Ректор замолчал, прозрачный взгляд постепенно наливался действительностью и современностью, фокусируясь на мне. Неужели он собирается провести параллели со мной? Вывод же очевиден! Я пропал…

Но к тому моменту, когда дед полностью вернулся из воспоминаний, я кое-как убрал панику с лица.

–И я подумал, что твои защиты вполне могут быть того же происхождения ("во-во, самое подходящее слово", - похолодел я), то есть прикрывают постоянное звучание чужих чувств в тебе ("кажется, пронесло"). И я начал наблюдать за тобой с удвоенным интересом. Сам понимаешь, феномен встречается второй раз в истории Лиги.
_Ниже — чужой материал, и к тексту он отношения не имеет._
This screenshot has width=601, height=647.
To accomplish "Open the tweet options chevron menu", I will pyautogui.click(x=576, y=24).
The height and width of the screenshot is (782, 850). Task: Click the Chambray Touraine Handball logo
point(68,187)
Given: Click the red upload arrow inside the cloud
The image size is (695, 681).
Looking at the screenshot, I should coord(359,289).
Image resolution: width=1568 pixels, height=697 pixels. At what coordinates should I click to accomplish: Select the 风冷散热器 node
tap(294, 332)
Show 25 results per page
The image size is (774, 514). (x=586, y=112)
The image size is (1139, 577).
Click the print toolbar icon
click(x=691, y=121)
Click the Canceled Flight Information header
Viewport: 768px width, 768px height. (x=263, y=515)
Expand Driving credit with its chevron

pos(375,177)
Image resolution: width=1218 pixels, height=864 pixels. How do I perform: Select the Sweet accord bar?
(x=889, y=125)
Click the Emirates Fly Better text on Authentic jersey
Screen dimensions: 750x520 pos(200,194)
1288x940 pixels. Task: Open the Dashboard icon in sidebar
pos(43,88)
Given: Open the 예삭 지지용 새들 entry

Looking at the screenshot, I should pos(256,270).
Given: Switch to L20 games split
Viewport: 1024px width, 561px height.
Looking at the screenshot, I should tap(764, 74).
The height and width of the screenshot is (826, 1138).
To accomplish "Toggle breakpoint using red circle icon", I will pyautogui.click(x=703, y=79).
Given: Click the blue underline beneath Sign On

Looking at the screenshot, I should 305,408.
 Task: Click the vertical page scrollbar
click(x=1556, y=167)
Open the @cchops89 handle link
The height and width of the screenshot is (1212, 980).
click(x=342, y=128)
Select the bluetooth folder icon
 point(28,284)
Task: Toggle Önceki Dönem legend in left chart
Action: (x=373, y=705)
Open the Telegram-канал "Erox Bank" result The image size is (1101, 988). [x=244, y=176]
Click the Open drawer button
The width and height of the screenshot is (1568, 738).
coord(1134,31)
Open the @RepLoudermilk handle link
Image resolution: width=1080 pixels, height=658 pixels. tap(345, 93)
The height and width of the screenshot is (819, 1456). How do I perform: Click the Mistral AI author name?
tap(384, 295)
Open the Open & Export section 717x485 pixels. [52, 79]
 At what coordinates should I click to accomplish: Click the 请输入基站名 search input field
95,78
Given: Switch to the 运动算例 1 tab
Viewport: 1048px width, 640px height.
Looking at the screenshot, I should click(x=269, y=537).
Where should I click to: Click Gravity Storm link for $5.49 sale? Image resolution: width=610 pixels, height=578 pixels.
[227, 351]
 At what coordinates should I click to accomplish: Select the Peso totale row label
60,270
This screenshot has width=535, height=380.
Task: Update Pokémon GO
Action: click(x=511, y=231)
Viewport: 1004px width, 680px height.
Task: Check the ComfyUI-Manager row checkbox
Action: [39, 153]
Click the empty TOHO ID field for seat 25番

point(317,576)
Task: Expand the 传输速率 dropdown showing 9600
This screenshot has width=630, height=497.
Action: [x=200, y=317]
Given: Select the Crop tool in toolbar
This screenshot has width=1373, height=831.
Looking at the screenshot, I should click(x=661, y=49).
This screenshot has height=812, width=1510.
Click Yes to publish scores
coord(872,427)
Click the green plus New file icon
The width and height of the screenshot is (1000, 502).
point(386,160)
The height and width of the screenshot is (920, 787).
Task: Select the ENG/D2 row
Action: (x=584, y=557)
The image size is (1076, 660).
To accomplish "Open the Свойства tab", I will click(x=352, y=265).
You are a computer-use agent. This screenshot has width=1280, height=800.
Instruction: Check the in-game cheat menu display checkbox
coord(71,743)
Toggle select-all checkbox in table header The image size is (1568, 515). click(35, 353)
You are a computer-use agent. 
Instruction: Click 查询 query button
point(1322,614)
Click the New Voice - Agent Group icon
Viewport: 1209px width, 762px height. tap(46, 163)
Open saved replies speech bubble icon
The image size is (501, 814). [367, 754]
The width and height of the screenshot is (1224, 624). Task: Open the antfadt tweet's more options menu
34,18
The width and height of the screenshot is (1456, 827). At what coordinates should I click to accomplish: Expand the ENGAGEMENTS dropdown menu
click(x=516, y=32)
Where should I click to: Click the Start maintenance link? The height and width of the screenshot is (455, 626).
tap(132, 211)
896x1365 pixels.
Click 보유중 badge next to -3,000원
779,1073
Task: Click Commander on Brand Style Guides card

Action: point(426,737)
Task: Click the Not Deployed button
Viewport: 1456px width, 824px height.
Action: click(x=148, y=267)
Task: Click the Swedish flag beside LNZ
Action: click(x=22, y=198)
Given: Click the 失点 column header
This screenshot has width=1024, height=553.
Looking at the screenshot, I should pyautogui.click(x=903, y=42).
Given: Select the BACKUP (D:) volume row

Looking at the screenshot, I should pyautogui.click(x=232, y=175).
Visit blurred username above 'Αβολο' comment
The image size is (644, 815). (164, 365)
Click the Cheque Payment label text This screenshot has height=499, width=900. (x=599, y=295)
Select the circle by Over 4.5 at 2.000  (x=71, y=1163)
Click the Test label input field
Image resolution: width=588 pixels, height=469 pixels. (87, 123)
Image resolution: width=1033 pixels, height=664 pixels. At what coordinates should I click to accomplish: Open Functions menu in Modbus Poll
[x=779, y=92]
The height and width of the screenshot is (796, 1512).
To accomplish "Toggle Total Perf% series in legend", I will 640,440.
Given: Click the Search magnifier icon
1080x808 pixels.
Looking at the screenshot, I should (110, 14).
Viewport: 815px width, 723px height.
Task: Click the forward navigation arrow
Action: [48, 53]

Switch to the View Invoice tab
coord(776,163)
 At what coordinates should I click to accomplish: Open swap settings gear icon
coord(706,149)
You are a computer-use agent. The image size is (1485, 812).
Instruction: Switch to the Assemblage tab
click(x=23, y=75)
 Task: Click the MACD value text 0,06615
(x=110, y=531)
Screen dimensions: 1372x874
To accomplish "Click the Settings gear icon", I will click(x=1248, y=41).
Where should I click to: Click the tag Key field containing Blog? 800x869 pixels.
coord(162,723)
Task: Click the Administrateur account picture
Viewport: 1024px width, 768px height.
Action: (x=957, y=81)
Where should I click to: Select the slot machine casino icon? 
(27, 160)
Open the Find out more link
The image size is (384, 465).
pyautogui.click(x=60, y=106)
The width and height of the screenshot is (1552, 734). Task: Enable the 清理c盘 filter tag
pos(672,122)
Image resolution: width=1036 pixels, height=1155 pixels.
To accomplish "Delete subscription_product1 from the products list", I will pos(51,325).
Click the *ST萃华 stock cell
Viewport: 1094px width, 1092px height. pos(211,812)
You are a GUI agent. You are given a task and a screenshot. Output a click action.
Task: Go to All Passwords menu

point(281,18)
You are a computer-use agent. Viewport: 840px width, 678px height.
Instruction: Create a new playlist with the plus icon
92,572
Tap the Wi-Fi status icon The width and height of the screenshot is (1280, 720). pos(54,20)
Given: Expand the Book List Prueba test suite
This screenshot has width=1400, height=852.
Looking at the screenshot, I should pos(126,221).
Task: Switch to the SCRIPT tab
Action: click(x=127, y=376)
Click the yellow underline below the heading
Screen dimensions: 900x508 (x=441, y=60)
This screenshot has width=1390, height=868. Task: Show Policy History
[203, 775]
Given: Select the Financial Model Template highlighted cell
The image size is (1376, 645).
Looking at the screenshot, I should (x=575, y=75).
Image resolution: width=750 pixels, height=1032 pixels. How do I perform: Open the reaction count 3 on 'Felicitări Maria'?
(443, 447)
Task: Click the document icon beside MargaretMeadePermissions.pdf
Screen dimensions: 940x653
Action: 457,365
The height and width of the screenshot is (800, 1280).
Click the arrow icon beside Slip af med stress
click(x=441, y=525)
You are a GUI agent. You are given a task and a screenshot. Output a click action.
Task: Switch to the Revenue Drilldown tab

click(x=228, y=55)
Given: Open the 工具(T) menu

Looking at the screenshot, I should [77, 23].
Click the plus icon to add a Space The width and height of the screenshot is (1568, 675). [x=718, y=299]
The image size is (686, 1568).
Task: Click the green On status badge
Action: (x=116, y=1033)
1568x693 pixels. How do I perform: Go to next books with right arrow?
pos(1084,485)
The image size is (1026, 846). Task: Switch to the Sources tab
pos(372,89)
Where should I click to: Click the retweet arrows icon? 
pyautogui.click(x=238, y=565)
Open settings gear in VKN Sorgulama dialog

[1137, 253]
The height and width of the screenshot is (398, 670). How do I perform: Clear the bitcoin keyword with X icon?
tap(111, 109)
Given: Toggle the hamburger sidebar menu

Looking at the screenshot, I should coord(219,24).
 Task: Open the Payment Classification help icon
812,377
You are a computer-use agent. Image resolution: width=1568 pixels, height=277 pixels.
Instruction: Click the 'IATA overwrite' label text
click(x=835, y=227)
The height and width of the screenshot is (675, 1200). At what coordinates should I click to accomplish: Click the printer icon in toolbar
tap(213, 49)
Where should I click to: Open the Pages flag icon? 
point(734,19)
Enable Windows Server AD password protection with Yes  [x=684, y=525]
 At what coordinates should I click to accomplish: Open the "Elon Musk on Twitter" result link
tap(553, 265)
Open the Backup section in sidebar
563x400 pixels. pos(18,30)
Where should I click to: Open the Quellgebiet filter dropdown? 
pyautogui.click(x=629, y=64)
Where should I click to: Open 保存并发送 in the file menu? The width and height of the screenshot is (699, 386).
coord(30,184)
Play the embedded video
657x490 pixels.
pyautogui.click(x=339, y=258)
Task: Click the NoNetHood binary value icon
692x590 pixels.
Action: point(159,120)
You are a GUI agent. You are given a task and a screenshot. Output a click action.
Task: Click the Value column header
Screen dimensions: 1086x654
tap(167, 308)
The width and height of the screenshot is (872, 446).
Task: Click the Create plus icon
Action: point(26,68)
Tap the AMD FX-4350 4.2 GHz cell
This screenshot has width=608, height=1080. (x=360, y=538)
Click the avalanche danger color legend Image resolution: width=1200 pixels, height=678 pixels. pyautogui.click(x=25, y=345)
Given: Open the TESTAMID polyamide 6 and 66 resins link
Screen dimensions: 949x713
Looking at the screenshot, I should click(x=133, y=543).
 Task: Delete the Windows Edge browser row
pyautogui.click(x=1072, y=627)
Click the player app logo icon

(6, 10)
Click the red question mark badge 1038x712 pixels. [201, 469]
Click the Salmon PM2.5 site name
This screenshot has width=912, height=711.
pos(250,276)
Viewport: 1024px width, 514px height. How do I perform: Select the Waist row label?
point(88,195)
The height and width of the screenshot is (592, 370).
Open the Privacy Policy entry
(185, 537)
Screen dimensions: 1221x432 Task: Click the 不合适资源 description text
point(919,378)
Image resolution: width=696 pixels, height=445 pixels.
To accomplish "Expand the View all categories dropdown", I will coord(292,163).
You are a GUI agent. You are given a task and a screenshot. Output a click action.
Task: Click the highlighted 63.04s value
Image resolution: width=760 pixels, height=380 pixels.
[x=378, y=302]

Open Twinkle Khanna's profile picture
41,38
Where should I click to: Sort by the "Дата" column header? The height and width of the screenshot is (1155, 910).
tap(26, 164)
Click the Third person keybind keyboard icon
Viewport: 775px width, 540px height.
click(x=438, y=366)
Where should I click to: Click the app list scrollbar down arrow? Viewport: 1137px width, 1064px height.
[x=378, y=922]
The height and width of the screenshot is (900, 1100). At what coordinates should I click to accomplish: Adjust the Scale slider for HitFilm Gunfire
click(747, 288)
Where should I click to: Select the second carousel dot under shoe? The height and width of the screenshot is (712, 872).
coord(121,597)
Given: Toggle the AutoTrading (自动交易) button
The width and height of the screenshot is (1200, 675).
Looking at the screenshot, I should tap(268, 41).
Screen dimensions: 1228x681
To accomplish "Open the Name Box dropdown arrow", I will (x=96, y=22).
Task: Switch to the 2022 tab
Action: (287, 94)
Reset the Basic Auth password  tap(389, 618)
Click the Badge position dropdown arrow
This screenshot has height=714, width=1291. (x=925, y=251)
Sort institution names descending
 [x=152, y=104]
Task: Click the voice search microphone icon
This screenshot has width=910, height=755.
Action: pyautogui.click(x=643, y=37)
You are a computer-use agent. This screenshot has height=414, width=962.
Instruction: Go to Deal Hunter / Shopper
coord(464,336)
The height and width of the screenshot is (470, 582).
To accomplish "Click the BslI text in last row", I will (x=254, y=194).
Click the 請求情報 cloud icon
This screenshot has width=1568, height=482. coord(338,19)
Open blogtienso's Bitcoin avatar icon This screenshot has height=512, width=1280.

Поначалу ты не научился так безразлично пожимать плечами и не так хорошо скрывал собственные волнения. Я видел, что ты переживал из-за ваших неполадок ("мягко сказано!") с Эмиром. И не только. - Дед стал необыкновенно серьезен. - В том числе поэтому я постарался сделать так, чтобы тебе у меня было уютно и спокойно. Когда человеку некуда пойти со своей болью - не высказать, а просто посидеть там, где ему рады, - когда нет такого места, это очень грустно. Наверное, это самое худшее, что может случиться с человеком. Я ведь примерно представлял силу твоих переживаний. И вот, я предоставил тебе свой кабинет и себя в придачу. Я старался быть тебе не ректором, но чем-то вроде старой бабушки, - Арбин засмеялся собственной шутке. Я скривился. - В общем, это как раз то, что я хотел тебе сказать всеми этими долгими и скучными рассуждениями, - он вновь стал очень серьезным, даже суровым, отчего сходство с отцом усилилось. - Не хочу, чтобы ты счел это шуткой. Хочу сказать - я ведь действительно стар и могу не успеть, - сказать, что я к тебе хорошо отношусь, и я, и мой кабинет - всегда к твоим услугам, пока мы живы. Обстановка, - вздохнул он почти про себя, - располагает к подобным мыслям. Если что случится - или ничего не случится, - ты всегда можешь придти ко мне, а я всегда буду рад тебе. - Он был так серьезен, что я поверил ему, несмотря на явную нелепость и неуместность высказывания. - Я всегда буду рад тебе, даже если ты забудешь поздороваться, исчезнешь на десять лет или мы крупно с тобой поссоримся. Ты меня понял? В моем возрасте уже можно позволить себе быть откровенным, - добавил он. - И еще запомни - если ты приходишь ко мне, то ты приходишь ко мне, и никакие Эмиры пусть тебя не смущают.